»Sogar schon länger, Mr. Fraser«, erwiderte die Dame mit einer gewissen, grimmigen Genugtuung. »Ein vernünftiges Barbecue fängt man schon am Vortag an und kümmert sich die ganze Nacht darum. Ich bin schon seit gestern Nachmittag mit diesen Schweinen zugange.« Sie atmete den aufsteigenden Rauch tief ein und legte dabei einen seligen Gesichtsausdruck an den Tag.
»Ah, so muss es sein! Nicht, dass so eine gute Sauce an Euch verrohte Schotten nicht verschwendet wäre«, sagte Rosamund und legte dabei das Juteleinen wieder auf, das sie zärtlich zurechtzupfte. »Habt Eure ganzen Zungen ja schon in Euren ewigen Essig eingelegt, den Ihr über Euer Essen schüttet. Ich kann Kenny ja nur mit Mühe davon abhalten, ihn sich morgens über sein Brot und seinen Porridge zu gießen.«
Jamie übertönte Ronnies aufgebrachte Antwort auf diese Spitze mit einer lauten Frage.
»Und war es Kenny, der die Schweine für Euch gejagt hat, Mistress? Wildschweine haben einen unberechenbaren Charakter; es muss doch gefährlich sein, Tiere von dieser Größe zu jagen. Wie die Wildschweine, die wir in Schottland gejagt haben, aye?«
»Ha.« Rosamund warf einen Blick voll gutmütigem Spott auf den Berghang, wo ihr Mann – der ungefähr halb so groß war wie sie – sich wahrscheinlich gerade weniger strapaziösen Beschäftigungen widmete. »Nein, Mr. Fraser, ich habe sie alle selbst erlegt. Mit dieser Axt«, fügte sie betont hinzu, wobei sie kopfnickend auf das fragliche Werkzeug wies und Ronnie dann mit unheilvoll zusammengekniffenen Augen ansah. »Habe ihnen mit einem Schlag den Schädel eingeschlagen, o ja.«
Ronnie, der nicht besonders schnell von Begriff war, verstand ihre Anspielung nicht.
»Es sind diese Tomatenfrüchte, die sie benutzt, Mac Dubh«, zischte er. Er zupfte an Jamies Ärmel und zeigte auf die rotverkrustete Schüssel. »Teufelsäpfel! Sie wird uns alle vergiften!«
»Oh, das glaube ich nicht, Ronnie.« Jamie packte Ronnies Arm mit festem Griff und lächelte Rosamund freundlich zu. »Ich nehme an, Ihr wollt das Fleisch verkaufen, oder, Mrs. Lindsay? Es wäre doch ein dummer Kaufmann, der seine Kunden umbringt, aye?«
»Bis jetzt habe ich noch keinen verloren, Mr.

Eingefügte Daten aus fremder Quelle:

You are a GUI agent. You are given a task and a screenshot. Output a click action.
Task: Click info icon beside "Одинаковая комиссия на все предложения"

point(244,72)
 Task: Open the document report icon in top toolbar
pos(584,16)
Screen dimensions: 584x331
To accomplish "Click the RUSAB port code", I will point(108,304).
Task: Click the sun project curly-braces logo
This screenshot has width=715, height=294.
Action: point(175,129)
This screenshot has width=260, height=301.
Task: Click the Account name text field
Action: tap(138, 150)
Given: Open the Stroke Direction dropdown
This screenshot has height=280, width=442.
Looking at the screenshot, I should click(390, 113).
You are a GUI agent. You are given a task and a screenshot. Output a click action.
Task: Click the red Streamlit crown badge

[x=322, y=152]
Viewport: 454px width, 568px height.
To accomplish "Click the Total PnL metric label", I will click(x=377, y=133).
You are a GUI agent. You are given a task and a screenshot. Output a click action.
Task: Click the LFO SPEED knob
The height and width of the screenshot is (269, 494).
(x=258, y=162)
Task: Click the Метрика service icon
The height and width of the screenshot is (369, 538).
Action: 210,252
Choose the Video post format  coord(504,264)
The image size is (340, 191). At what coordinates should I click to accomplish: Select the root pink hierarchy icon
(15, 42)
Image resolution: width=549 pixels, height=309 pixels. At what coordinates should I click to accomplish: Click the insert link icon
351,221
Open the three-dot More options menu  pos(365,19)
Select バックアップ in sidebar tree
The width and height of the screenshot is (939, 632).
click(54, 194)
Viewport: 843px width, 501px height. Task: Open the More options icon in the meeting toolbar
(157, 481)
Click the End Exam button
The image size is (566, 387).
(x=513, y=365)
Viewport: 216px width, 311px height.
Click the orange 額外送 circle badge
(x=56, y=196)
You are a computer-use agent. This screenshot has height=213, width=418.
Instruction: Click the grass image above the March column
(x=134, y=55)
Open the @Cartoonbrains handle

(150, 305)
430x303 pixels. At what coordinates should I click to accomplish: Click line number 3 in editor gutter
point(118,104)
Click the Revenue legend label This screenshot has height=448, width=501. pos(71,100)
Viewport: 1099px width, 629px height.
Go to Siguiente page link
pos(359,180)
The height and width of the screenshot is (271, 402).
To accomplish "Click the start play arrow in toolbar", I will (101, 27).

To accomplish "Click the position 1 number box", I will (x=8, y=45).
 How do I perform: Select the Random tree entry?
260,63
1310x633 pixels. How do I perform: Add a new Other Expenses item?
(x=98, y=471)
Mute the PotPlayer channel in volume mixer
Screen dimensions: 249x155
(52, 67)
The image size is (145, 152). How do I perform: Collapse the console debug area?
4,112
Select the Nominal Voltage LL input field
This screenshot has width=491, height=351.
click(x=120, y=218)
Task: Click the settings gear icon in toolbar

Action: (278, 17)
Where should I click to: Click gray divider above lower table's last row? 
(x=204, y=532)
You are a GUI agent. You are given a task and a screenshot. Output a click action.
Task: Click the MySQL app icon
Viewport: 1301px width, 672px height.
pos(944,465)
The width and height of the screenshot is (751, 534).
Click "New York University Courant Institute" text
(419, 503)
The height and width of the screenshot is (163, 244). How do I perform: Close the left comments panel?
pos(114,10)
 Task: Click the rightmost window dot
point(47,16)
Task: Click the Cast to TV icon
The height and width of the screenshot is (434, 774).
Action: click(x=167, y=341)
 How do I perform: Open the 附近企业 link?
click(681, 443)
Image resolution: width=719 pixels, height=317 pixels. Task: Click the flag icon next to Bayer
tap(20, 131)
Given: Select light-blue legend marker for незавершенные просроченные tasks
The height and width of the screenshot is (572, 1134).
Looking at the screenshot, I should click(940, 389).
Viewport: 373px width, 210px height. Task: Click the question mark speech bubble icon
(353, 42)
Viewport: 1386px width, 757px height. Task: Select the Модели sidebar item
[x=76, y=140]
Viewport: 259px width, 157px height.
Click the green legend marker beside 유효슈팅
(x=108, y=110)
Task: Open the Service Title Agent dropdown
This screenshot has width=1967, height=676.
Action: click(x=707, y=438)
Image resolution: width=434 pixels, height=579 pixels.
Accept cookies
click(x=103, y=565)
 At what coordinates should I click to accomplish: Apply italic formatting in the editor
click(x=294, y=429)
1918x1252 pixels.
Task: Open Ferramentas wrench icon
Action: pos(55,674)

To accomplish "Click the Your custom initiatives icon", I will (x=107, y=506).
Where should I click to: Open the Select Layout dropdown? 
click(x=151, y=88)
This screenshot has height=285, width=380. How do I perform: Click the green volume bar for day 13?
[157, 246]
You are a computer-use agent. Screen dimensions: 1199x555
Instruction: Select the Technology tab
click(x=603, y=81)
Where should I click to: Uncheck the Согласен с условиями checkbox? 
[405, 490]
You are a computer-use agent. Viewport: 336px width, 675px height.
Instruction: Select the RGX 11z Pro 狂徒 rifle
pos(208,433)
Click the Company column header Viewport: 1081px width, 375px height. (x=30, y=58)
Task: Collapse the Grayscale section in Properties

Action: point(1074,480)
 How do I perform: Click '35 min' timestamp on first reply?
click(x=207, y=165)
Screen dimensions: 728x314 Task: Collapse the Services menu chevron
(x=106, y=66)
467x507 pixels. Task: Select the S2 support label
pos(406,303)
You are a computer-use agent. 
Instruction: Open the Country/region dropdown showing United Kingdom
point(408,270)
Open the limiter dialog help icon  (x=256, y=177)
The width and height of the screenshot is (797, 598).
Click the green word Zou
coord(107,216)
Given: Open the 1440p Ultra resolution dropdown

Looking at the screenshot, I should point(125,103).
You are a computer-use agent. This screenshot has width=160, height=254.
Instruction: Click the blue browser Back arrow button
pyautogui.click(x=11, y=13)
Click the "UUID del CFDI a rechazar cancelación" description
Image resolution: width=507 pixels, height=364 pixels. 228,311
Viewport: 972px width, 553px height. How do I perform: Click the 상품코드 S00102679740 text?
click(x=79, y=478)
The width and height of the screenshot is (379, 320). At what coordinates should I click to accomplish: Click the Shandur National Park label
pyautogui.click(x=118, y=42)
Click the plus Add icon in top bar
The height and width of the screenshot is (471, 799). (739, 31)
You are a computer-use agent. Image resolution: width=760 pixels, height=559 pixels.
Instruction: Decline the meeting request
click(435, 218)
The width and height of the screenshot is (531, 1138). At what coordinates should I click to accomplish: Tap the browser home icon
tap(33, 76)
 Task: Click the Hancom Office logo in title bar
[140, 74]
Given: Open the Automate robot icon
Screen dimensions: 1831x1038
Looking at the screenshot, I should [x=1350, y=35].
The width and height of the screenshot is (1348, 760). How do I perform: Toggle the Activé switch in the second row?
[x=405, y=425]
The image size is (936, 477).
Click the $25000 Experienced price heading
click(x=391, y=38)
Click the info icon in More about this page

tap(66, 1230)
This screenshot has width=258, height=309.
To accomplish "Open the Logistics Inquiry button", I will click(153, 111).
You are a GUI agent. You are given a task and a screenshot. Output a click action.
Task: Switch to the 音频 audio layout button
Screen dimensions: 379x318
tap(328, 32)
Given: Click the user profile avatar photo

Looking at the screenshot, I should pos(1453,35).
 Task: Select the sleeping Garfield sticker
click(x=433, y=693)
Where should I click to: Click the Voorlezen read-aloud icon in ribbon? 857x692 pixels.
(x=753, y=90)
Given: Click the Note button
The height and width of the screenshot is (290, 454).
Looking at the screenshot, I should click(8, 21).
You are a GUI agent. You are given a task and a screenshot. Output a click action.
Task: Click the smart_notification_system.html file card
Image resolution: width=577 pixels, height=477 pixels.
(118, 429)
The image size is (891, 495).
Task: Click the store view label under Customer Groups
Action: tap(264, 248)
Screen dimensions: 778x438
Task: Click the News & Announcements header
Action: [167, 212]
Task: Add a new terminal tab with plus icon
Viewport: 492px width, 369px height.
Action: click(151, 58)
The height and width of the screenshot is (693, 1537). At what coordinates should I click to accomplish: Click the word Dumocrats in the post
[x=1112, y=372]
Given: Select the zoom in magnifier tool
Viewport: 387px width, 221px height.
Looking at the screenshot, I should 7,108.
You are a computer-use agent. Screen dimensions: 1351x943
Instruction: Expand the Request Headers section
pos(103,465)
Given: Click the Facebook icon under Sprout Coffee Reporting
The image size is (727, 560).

Fraser«, pflichtete Rosamund ihm bei, während sie ein anderes Jutestück zurückschlug und sich vorbeugte, um mit einem hölzernen Schöpflöffel Sauce über eine dampfende Haxe zu träufeln. »Und ich habe auch noch nie etwas anderes als Komplimente über den Geschmack gehört«, sagte sie, »obwohl das natürlich in Boston war, wo ich herkomme.«
Wo die Leute ihren Verstand beieinanderhaben, implizierte ihr Tonfall unzweifelhaft.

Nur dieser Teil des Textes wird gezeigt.